*TASK TO CARRY OUT:*
Copy out all lines bearing the word "chart" from the listing below.

*INPUT RECORDS:*

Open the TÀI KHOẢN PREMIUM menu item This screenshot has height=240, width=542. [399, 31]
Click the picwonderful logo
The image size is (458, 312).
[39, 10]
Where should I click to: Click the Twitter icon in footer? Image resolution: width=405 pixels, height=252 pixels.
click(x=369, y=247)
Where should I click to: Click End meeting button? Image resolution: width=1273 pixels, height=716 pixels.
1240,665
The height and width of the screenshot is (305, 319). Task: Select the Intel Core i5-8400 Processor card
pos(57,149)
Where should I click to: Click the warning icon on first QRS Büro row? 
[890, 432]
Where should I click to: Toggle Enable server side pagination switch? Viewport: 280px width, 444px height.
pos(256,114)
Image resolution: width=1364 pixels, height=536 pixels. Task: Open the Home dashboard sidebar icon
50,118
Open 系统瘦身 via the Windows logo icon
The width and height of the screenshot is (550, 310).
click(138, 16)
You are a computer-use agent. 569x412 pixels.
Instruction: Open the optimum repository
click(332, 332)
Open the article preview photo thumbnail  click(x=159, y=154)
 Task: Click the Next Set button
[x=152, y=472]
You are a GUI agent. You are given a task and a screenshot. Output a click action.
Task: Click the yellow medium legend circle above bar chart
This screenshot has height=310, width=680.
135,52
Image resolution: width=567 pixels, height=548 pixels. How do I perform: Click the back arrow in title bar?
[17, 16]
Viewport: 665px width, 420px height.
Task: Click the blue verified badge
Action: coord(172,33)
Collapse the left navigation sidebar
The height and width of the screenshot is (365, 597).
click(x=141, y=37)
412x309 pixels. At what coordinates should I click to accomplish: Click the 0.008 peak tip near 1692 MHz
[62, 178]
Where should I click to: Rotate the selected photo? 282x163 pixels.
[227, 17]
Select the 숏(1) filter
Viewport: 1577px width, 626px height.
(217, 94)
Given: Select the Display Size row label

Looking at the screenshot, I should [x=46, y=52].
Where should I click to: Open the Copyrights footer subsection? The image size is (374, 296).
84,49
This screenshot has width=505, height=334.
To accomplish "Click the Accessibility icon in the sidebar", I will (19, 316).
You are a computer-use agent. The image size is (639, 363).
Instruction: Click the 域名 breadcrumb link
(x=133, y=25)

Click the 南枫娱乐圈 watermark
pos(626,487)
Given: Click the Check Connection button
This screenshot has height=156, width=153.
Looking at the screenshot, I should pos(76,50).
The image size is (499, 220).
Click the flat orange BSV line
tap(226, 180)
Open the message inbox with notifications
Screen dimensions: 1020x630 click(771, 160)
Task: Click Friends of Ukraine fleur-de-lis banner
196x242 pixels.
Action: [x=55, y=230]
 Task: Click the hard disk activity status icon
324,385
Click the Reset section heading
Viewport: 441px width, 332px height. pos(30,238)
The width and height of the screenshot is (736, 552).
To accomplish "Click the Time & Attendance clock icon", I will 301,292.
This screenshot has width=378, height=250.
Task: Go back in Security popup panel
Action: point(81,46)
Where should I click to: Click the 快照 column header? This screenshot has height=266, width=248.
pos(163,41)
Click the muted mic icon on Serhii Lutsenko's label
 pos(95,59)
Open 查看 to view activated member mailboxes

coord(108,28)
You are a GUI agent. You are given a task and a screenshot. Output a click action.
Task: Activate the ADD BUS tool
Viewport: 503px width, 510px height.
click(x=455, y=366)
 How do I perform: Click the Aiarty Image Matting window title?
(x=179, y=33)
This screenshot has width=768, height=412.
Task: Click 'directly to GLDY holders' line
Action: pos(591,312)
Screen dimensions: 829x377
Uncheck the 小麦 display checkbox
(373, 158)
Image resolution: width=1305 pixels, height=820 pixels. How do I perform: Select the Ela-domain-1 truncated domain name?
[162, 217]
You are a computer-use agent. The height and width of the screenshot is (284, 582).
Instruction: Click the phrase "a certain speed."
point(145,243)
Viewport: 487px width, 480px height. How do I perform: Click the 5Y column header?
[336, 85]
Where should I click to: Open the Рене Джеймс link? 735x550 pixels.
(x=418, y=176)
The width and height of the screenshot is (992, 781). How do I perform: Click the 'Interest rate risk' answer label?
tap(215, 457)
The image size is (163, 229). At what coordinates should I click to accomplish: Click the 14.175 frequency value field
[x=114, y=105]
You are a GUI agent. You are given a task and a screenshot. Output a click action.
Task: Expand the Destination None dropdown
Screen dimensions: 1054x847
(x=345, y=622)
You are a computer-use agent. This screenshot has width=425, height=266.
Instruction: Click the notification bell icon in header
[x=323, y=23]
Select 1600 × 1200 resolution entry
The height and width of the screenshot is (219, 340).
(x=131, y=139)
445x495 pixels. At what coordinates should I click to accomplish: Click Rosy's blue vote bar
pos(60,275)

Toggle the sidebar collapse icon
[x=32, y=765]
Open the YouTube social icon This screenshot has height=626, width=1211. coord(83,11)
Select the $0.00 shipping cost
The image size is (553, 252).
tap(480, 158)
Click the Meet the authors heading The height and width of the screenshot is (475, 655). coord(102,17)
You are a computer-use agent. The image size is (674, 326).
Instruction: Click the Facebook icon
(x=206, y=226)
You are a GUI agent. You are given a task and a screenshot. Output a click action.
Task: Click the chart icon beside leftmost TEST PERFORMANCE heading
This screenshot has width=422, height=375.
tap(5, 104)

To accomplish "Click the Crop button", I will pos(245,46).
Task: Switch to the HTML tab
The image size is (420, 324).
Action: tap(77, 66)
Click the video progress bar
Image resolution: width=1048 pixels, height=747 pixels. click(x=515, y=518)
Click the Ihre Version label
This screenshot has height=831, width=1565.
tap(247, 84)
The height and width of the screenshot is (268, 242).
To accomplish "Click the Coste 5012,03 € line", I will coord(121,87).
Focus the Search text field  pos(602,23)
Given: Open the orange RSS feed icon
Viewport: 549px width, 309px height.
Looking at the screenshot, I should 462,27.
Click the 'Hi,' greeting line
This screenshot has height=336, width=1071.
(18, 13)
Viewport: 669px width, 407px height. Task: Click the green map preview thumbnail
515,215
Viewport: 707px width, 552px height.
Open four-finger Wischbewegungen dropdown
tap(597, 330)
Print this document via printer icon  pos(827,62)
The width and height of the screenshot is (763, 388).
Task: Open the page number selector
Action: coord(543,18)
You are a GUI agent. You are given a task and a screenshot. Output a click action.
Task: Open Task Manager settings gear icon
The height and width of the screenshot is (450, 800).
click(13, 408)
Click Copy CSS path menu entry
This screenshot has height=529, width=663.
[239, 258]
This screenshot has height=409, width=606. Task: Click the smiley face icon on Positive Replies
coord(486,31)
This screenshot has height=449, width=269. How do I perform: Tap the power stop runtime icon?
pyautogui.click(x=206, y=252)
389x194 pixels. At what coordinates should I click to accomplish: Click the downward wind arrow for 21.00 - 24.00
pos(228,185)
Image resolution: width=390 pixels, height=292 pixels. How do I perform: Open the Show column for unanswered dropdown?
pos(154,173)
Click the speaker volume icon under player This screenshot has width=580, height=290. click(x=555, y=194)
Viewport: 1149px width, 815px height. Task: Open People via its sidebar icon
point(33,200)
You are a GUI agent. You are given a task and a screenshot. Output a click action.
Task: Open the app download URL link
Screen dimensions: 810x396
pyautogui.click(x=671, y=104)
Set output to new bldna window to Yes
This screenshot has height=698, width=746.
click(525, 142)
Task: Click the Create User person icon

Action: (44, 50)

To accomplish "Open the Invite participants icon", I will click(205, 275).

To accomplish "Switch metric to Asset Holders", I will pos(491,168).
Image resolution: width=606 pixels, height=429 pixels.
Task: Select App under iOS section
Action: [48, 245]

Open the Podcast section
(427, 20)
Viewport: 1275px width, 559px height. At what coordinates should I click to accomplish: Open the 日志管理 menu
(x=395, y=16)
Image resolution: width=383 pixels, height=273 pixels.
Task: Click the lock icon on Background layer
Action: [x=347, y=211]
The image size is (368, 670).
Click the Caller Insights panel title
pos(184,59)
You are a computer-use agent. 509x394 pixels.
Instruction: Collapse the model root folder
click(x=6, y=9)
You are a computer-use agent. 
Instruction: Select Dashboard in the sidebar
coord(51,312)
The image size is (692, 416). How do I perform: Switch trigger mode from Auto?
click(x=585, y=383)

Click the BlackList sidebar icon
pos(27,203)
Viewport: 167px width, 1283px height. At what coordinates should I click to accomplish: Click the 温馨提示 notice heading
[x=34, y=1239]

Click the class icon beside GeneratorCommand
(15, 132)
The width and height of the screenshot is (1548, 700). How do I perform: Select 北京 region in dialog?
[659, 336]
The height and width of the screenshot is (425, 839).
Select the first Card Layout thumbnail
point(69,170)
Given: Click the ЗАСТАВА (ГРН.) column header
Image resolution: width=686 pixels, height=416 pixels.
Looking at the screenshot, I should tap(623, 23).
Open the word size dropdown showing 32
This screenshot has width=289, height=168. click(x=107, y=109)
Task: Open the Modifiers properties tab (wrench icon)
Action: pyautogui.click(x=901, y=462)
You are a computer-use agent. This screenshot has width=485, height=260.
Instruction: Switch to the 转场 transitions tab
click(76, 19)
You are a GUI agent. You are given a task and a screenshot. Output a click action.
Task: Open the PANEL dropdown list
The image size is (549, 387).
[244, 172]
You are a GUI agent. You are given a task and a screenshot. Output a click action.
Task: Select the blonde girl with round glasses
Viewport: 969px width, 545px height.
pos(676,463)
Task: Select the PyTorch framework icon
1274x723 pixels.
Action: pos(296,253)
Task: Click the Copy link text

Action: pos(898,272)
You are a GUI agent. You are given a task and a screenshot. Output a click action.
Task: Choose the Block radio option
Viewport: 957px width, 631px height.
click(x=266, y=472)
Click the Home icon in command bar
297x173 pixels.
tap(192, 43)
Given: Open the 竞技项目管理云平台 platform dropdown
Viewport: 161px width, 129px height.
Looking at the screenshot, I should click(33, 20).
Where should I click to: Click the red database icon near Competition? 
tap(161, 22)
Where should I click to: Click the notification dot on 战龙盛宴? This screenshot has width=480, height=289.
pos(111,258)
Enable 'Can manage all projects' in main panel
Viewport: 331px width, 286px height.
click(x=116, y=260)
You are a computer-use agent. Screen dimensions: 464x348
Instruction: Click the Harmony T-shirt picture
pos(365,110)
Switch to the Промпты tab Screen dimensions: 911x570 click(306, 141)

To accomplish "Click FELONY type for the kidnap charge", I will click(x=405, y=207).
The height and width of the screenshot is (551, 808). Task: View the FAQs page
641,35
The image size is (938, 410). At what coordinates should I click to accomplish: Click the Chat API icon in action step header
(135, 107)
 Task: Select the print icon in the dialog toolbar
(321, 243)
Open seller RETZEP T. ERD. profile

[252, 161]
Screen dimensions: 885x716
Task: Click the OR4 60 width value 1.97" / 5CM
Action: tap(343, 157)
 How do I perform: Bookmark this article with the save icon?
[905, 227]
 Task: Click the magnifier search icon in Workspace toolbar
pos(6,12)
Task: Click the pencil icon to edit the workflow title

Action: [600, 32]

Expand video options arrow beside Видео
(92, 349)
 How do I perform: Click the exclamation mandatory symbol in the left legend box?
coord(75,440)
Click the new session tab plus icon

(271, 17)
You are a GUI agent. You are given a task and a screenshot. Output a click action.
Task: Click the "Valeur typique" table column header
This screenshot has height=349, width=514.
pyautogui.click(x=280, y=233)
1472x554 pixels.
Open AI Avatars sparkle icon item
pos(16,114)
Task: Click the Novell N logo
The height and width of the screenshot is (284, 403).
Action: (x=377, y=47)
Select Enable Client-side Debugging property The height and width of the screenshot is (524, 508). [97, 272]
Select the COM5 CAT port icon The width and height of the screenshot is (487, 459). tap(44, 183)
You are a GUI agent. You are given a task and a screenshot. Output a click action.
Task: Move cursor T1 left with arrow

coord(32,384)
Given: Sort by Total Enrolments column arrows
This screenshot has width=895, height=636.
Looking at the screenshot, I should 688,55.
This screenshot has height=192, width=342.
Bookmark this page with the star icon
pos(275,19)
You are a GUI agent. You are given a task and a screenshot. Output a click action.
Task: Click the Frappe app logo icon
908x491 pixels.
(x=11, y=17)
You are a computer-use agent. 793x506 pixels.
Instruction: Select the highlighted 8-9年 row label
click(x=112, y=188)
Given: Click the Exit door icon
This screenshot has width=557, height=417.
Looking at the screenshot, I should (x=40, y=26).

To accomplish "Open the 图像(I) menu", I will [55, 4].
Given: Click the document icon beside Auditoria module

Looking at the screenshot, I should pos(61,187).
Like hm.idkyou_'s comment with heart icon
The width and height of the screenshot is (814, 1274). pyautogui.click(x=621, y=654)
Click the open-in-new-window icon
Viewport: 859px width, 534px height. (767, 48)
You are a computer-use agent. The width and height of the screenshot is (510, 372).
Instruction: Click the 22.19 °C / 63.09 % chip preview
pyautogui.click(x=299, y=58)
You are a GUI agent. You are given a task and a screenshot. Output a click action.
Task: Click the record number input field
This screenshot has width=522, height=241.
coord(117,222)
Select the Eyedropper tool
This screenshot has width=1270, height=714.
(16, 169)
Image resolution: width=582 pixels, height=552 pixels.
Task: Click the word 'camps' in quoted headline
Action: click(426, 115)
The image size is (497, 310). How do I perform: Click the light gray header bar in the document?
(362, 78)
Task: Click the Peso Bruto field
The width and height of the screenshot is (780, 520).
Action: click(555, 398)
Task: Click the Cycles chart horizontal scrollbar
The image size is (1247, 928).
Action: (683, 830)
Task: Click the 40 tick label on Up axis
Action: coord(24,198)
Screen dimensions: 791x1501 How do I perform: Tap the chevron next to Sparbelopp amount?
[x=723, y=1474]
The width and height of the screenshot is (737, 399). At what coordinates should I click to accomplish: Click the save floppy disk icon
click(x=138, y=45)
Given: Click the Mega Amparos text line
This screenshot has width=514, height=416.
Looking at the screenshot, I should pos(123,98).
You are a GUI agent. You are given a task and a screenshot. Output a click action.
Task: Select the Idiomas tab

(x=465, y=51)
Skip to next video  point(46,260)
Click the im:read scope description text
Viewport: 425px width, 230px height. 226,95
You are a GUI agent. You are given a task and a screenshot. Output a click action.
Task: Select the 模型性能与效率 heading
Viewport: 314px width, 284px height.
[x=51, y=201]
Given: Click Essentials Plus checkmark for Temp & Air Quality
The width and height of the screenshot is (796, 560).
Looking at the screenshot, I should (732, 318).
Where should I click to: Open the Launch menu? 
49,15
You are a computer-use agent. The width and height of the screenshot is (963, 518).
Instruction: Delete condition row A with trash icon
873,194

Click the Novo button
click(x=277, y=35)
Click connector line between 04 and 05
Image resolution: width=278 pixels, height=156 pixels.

*OUTPUT:*
Task: Click the yellow medium legend circle above bar chart
Task: Click the chart icon beside leftmost TEST PERFORMANCE heading
Task: Click the Cycles chart horizontal scrollbar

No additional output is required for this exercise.